This measure specifically prohibits banks from processing foreign currency (FCY) cash withdrawals for large corporate clients, unless the transaction is backed by an equivalent FCY deposit from the same company.

The central bank identified this growing trend, particularly among bulk oil distributors and mining firms, as a significant drain on foreign exchange liquidity, which has undermined efforts to stabilize the local currency.

In its official statement, the BoG elaborated,

“This practice exerts avoidable pressure on the foreign exchange market and undermines efforts to ensure stability. Accordingly, with immediate effect, all banks are directed to discontinue the payment of FCY cash to large corporates unless such transactions are fully supported by equivalent FCY cash deposits lodged by the same institution. Banks must retain proper documentation to confirm the source of funds for every payout.”

To ensure compliance, the BoG has warned that non-adherence will result in regulatory sanctions. Simultaneously, the Bank assured stakeholders of its continued support for critical sectors like petroleum and mineral exports, noting that government-partnered mechanisms exist to provide forex for legitimate import needs.

The directive is framed as a necessary step to protect the broader market. The release concluded by stating,

“These measures are designed to safeguard market stability while ensuring that vital supply chains remain uninterrupted. We expect all banks to comply strictly with this directive and to cooperate fully with the Bank of Ghana in ensuring that available foreign exchange resources are applied efficiently and transparently.
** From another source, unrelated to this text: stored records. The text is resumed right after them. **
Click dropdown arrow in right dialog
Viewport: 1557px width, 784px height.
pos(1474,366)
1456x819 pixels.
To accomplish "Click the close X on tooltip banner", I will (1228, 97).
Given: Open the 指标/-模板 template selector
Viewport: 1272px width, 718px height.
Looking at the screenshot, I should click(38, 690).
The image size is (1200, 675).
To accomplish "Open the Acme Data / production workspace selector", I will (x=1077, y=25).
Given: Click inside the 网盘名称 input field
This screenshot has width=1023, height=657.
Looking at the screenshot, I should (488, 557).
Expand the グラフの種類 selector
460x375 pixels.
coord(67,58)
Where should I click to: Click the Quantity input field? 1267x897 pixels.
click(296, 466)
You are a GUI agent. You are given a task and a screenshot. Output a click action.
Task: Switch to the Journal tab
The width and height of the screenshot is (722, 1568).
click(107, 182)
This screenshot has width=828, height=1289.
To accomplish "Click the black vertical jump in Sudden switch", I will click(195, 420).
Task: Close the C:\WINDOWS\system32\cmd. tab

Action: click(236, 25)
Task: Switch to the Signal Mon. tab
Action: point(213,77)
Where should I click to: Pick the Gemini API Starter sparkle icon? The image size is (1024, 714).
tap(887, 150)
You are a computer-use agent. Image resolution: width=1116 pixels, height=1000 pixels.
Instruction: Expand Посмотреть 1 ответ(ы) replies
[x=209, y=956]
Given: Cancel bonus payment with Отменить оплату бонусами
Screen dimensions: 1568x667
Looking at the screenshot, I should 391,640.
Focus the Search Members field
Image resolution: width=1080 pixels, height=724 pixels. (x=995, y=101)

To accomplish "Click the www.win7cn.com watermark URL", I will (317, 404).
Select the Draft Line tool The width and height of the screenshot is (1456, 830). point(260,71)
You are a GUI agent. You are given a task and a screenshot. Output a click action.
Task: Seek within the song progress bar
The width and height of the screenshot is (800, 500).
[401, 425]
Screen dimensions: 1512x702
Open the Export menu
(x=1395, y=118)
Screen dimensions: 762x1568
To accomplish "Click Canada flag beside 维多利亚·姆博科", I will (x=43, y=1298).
Non-compliance will attract appropriate regulatory sanctions.”

The bigger picture

The Bank of Ghana's decisive move to curtail foreign currency cash withdrawals represents a critical intervention aimed at fortifying the nation's economic defences.

This directive is not merely a restrictive measure but a strategic recalibration designed to safeguard Ghana's forex reserves, bolster the cedi, and promote greater transparency in the financial system.

By targeting specific practices that drain liquidity, the BoG demonstrates a nuanced understanding of the pressures within the foreign exchange market.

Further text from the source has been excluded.